> WORK INSTRUCTIONS
The response must be made up of the lines in the entries below that contain "notifications".

> DATA TO PROCESS

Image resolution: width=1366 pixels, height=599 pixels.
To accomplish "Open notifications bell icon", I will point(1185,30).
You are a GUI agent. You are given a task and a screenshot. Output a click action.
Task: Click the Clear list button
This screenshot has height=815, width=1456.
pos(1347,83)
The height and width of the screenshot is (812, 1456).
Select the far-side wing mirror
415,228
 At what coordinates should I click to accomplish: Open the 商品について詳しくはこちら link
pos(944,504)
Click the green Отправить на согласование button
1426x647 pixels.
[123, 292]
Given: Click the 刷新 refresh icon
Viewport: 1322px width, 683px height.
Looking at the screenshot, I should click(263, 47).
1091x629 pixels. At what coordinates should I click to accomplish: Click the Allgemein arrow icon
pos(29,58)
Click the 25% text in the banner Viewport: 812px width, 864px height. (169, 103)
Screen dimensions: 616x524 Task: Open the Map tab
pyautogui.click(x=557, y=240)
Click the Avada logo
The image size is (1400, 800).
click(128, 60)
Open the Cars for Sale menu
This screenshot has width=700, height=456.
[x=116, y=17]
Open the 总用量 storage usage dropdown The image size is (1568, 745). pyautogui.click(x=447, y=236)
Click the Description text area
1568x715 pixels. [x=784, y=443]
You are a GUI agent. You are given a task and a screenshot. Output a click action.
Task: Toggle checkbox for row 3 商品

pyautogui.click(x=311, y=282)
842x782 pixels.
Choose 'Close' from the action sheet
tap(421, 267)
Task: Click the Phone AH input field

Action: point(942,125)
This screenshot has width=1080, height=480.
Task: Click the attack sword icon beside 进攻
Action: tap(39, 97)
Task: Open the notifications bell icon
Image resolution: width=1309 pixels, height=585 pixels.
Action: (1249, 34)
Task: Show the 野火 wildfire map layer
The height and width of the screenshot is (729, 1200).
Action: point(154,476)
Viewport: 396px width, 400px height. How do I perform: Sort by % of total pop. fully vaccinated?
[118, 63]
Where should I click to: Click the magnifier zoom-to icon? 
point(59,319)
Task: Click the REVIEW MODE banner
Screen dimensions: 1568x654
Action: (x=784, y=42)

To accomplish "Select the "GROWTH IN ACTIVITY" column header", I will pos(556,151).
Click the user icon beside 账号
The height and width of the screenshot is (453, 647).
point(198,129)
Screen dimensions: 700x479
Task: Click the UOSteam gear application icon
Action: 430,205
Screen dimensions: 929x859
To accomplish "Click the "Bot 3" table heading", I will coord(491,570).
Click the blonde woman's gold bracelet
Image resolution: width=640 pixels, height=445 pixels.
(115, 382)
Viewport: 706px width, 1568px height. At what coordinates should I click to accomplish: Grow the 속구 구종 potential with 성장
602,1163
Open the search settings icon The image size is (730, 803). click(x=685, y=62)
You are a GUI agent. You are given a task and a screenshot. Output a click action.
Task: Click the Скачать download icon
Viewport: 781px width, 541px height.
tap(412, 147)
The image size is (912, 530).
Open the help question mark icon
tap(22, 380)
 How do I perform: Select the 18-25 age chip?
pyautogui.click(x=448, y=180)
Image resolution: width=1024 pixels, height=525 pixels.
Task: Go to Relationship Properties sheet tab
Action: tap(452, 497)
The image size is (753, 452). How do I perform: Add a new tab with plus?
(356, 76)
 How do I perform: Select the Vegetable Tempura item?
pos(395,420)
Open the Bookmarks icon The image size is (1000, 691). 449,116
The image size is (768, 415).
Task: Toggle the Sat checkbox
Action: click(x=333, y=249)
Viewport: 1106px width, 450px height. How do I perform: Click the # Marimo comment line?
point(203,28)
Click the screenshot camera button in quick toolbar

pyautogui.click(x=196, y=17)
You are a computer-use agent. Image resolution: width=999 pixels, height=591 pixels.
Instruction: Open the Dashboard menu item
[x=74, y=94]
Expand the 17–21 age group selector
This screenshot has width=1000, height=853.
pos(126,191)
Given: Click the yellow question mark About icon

> WRITTEN SOLUTION
To accomplish "Open notifications bell icon", I will point(1185,30).
Task: Open the notifications bell icon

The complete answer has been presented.